* _Work to be completed_
Say how many lines of the data contain "Toggle", and nothing more.

* _Input material_

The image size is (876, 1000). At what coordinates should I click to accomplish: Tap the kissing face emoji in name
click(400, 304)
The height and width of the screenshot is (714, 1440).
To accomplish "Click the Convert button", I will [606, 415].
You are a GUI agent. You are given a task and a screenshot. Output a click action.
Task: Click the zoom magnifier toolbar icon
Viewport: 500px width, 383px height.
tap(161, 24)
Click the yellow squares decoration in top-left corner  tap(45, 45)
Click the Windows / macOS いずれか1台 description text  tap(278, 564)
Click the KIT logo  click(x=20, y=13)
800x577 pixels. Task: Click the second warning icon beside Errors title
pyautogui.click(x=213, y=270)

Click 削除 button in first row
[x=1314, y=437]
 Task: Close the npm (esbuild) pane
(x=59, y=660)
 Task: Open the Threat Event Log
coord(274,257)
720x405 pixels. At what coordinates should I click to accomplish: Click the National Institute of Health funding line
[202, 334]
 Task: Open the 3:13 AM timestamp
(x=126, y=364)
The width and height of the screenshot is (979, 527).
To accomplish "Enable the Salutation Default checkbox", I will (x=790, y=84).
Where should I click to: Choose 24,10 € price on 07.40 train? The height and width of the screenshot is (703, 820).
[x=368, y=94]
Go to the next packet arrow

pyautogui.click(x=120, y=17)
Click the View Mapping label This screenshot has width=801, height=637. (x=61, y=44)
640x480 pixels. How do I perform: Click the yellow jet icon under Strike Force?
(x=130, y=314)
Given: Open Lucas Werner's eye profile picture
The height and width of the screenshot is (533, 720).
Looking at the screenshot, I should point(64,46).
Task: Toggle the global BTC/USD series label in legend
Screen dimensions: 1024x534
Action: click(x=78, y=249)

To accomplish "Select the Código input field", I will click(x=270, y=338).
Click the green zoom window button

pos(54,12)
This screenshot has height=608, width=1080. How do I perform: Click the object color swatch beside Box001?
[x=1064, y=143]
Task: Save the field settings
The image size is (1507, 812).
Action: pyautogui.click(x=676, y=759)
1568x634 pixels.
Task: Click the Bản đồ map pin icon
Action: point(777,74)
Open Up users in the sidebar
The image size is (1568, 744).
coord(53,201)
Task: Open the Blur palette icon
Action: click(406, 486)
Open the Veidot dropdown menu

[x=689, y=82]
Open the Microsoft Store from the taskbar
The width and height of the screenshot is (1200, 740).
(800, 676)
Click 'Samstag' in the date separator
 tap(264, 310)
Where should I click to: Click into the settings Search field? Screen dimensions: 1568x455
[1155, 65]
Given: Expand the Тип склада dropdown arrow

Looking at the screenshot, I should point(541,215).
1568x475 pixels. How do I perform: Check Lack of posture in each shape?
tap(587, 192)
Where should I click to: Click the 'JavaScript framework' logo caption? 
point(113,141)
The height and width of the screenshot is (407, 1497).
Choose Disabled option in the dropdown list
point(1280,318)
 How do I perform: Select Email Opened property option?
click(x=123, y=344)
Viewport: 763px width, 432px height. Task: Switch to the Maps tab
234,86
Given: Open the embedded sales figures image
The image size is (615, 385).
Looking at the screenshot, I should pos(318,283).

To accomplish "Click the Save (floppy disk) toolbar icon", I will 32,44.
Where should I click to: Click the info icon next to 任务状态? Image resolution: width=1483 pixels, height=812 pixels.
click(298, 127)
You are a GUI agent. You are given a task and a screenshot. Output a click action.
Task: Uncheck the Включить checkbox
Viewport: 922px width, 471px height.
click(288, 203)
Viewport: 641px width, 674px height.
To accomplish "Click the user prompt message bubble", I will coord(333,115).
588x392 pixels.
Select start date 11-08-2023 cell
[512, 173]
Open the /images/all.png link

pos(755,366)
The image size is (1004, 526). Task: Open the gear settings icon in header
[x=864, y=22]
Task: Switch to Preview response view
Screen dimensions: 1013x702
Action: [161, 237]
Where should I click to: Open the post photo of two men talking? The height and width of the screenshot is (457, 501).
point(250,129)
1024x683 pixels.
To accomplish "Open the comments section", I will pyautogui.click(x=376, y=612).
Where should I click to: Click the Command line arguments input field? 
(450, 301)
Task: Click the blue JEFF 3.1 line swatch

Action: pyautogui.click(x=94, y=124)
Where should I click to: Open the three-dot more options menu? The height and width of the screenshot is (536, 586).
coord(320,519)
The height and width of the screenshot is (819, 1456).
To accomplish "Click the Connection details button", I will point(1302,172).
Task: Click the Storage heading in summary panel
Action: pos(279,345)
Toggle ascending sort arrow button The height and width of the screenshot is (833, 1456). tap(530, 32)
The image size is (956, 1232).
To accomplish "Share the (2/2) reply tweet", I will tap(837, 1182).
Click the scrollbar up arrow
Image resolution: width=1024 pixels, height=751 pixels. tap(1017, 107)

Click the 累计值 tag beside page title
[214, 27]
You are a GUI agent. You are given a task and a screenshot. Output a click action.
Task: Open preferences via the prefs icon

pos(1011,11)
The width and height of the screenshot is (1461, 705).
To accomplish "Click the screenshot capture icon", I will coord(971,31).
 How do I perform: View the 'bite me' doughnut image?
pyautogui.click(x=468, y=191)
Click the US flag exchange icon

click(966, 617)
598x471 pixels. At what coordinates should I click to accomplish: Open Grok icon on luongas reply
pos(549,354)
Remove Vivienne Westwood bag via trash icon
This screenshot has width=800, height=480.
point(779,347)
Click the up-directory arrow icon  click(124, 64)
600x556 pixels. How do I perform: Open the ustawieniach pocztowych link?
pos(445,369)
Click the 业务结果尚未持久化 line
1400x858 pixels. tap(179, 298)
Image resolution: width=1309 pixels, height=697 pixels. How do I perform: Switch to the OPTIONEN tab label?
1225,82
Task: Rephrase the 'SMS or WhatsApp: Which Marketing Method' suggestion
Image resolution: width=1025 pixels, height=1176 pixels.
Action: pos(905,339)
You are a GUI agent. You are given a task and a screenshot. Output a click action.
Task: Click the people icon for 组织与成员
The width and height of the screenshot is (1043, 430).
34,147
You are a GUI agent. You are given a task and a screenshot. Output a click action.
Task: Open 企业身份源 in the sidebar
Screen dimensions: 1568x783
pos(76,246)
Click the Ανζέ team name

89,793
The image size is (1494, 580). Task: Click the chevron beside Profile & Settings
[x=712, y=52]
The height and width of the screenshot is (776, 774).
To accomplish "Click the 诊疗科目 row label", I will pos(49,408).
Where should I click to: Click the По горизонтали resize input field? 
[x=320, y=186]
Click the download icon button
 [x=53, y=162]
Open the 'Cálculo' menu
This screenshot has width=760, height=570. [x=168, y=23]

* _Result_
2